Predicting the Market via Geometric Brownian Motion

Introduction:

Geometric Brownian Motion is widely used to model market behavior of financial asset prices. By utilizing historic price information, the forecasted price is based on the assumption that returns are normally distributed (or that the price is log-normally distributed). This has been popularly used on traditional financial assets, but with the rapidly increasing interest in cryptocurrencies as a new financial class, there is new territory for geometric Brownian motion to be applied.

Utilizing Monte Carlo simulations, financial risk of various assets can be assessed by generating thousands of geometric Brownian motion realizations to calculate mean prices and confidence intervals on future asset prices.

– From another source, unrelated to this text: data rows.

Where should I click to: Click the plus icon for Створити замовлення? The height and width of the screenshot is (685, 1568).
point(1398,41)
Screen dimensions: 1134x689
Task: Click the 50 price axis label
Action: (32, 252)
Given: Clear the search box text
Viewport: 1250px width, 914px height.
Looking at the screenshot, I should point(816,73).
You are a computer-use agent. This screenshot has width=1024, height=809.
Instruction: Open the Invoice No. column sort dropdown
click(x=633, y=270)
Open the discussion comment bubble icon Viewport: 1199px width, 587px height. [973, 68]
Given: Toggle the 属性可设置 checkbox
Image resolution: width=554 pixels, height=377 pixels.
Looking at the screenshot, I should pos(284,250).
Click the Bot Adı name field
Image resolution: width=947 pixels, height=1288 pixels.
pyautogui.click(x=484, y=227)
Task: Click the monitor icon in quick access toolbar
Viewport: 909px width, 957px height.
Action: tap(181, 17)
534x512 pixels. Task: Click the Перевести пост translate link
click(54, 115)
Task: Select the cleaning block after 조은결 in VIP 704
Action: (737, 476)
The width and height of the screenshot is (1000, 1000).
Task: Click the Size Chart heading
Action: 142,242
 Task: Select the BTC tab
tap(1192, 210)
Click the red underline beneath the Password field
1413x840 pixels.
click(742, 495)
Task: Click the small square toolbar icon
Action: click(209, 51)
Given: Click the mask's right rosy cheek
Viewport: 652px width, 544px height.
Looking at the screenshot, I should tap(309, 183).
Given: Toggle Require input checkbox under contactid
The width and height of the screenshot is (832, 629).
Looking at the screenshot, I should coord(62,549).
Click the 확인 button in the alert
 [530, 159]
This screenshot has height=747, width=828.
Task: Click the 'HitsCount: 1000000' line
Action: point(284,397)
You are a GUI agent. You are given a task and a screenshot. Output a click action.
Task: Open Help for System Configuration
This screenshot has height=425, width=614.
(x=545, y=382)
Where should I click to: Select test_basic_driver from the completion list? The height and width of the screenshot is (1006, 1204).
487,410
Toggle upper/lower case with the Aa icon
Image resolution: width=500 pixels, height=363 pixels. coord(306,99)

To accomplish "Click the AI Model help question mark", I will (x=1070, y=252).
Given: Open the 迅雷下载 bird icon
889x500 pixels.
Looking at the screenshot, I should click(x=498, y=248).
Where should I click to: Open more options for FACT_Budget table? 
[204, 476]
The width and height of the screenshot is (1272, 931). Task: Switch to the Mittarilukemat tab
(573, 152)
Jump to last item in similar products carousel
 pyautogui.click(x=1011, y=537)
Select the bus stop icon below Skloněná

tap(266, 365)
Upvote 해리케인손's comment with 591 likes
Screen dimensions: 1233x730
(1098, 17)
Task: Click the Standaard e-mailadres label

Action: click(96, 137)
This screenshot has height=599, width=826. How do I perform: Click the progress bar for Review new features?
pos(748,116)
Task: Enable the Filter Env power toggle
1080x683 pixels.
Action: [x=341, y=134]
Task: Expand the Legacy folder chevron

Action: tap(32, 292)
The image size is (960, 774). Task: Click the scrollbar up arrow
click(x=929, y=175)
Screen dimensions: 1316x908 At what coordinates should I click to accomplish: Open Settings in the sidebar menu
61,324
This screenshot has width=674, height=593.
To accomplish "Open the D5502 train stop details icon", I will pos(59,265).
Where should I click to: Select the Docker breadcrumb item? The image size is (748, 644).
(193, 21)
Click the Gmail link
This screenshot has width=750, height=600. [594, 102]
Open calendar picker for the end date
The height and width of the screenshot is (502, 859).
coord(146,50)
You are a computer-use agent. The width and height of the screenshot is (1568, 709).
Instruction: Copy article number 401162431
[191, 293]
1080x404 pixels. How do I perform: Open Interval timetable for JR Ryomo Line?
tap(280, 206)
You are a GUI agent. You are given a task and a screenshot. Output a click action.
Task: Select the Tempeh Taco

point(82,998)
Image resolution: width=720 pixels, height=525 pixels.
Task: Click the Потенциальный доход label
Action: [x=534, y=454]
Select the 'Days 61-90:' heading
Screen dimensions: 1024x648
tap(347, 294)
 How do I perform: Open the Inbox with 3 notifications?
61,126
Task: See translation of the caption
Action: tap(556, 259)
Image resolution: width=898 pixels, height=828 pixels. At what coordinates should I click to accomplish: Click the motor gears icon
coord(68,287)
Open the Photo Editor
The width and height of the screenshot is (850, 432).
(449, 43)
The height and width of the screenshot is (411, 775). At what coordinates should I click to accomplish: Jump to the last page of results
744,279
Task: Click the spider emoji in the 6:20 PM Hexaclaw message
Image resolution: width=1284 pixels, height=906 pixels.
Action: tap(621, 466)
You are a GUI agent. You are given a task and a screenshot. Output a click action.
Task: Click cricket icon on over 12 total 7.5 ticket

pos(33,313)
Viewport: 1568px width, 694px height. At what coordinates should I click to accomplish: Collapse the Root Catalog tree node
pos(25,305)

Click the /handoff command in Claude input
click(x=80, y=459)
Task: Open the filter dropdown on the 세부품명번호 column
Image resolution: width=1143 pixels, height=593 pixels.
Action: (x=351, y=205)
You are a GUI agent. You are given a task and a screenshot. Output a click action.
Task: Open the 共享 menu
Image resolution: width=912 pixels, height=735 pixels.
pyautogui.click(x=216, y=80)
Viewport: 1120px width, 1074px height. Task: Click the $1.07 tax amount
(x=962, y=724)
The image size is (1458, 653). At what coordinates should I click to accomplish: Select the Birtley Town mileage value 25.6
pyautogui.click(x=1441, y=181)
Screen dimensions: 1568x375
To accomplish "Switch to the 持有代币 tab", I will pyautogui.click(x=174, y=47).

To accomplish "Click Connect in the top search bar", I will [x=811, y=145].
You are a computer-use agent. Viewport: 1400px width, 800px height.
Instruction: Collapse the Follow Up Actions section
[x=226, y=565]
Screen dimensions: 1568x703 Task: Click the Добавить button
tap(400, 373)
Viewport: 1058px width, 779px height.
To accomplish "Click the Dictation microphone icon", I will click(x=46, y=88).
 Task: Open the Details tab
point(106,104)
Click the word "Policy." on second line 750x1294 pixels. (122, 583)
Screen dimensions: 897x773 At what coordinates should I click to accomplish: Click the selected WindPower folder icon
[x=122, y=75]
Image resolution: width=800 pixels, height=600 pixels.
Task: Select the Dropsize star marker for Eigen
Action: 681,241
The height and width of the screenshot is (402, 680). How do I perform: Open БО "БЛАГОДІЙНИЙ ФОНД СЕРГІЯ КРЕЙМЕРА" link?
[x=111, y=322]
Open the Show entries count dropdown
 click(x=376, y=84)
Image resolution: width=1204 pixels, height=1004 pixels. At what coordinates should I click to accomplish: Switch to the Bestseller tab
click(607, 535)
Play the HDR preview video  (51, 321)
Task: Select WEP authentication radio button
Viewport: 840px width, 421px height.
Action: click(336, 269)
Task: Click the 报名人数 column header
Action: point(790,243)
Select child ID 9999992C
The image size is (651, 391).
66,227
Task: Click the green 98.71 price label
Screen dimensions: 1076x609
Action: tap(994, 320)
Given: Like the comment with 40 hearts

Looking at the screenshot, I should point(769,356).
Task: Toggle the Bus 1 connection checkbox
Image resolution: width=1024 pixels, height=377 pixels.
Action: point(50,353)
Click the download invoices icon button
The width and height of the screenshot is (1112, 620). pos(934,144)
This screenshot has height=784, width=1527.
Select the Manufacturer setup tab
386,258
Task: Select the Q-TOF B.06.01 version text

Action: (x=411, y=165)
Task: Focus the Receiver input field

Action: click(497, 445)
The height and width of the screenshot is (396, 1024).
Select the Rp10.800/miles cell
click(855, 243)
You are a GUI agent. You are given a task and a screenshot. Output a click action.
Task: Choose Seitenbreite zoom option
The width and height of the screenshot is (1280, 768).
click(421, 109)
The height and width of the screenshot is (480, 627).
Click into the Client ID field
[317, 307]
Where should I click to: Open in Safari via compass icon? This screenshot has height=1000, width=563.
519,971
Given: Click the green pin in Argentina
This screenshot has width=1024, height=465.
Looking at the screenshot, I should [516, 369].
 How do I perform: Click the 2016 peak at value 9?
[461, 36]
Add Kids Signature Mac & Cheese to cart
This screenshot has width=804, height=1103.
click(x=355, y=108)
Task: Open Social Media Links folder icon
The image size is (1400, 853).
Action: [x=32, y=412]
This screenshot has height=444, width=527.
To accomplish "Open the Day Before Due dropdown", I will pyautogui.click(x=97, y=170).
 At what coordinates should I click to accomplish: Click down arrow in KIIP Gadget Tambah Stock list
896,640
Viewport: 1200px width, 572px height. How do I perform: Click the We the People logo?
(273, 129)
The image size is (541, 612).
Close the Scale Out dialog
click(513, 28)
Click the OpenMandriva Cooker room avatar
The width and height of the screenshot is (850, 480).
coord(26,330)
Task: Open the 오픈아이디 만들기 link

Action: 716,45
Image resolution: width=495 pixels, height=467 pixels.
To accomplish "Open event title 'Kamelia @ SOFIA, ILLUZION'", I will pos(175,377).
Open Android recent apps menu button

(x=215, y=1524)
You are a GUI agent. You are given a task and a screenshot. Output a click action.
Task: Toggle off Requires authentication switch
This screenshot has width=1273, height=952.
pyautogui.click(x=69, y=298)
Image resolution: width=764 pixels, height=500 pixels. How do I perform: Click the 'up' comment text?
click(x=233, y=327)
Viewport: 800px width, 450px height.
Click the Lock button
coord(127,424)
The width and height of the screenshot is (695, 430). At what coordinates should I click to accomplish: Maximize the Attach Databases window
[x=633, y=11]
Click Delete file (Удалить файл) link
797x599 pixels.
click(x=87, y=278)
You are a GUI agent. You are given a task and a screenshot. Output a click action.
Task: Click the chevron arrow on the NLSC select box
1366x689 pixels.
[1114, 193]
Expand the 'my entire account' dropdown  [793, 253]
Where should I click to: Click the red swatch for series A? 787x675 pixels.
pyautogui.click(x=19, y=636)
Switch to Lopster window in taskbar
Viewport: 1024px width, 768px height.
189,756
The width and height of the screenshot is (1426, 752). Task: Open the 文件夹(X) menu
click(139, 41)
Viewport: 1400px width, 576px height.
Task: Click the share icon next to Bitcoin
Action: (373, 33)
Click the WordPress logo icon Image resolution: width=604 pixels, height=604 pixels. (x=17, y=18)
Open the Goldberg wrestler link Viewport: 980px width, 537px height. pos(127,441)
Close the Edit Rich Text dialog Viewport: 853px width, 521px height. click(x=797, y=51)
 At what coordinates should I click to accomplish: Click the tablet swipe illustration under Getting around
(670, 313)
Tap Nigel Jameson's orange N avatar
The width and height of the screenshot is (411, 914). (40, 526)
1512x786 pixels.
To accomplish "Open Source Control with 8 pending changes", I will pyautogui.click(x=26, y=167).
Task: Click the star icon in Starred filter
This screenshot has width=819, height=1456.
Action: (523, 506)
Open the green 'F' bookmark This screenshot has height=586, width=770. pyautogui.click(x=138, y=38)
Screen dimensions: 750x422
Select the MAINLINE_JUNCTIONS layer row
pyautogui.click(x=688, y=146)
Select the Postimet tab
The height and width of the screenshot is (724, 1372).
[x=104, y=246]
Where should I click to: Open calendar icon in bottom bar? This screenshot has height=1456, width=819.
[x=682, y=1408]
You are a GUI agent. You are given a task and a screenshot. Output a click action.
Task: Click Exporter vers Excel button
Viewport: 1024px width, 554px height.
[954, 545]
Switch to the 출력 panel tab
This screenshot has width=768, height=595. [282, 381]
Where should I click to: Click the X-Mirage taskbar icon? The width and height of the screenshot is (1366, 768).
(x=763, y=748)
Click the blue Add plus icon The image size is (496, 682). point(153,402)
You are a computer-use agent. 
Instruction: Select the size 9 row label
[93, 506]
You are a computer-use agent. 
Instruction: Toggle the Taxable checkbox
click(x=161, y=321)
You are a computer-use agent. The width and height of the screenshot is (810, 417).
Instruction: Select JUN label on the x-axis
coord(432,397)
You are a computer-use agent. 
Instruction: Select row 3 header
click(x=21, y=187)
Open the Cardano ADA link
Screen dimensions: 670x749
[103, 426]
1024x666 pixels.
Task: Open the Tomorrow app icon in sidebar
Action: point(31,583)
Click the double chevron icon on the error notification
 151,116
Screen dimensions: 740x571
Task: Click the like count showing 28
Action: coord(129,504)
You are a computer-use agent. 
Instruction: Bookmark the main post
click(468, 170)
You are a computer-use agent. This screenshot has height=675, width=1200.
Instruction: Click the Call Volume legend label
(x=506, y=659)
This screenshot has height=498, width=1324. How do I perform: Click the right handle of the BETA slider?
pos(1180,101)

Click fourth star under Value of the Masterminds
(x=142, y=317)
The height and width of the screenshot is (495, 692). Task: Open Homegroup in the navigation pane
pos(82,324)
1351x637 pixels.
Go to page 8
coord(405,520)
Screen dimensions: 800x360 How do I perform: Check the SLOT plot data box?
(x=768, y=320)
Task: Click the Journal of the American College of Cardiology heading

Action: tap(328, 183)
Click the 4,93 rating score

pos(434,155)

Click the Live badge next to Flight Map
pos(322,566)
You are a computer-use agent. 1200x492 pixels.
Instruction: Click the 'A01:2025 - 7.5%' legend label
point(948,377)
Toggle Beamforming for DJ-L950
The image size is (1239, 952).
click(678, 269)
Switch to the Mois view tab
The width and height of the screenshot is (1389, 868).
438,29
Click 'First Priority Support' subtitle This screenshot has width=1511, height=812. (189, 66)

As noted above, because these applications have been popularly used to model market behavior, there are comparable metrics to measure implementation performance before attempting to model cryptocurrencies (Bitcoin).

GitHub Repository:

GitHub repo developed for this project: https://github.com/ishengy/gbm_price_forecasting

Methodology:

Standard Geometric Brownian motion assumes that the noise is normally distributed. This assumption should be checked on the available data to determine if standard geometric Brownian motion would be an acceptable method to model/forecast market prices. Stock prices are log-normally distributed, but returns (noise) follow a gaussian behavior. The returns histogram will be plotted against a normal distribution line, and a Q-Q plot will also be plotted to determine if the behavior can be described by a normal distribution.

The multiple day (step) predictions can be applied over a set period to determine how well it forecasts future values of market price. In the research paper Stock Price Predictions using a Geometric Brownian Motion paper from Uppsala University, it was determined that a training set of 60 days produced the best predictions based on the mean squared value (MSE).

Instead of re-creating the procedure described in that research paper, root mean squared error (RMSE) will replace mean squared error (MSE) because RMSE is in the same units as the dependent variable, which provides better interpretability. Additionally, because this paper will be looking across three different types of financial assets (stock options, ETFs, cryptocurrencies), the RMSE will be normalized (nRMSE) so that the values can be compared across all assets since RMSE will only make sense within the domain that it is calculated.

100,000 30-day geometric Brownian motion simulations will be generated from training sets of 30 to 100 days each, and the resulting simulations are compared to actual (test) market prices to obtain the RMSE, nRMSE, and MAPE.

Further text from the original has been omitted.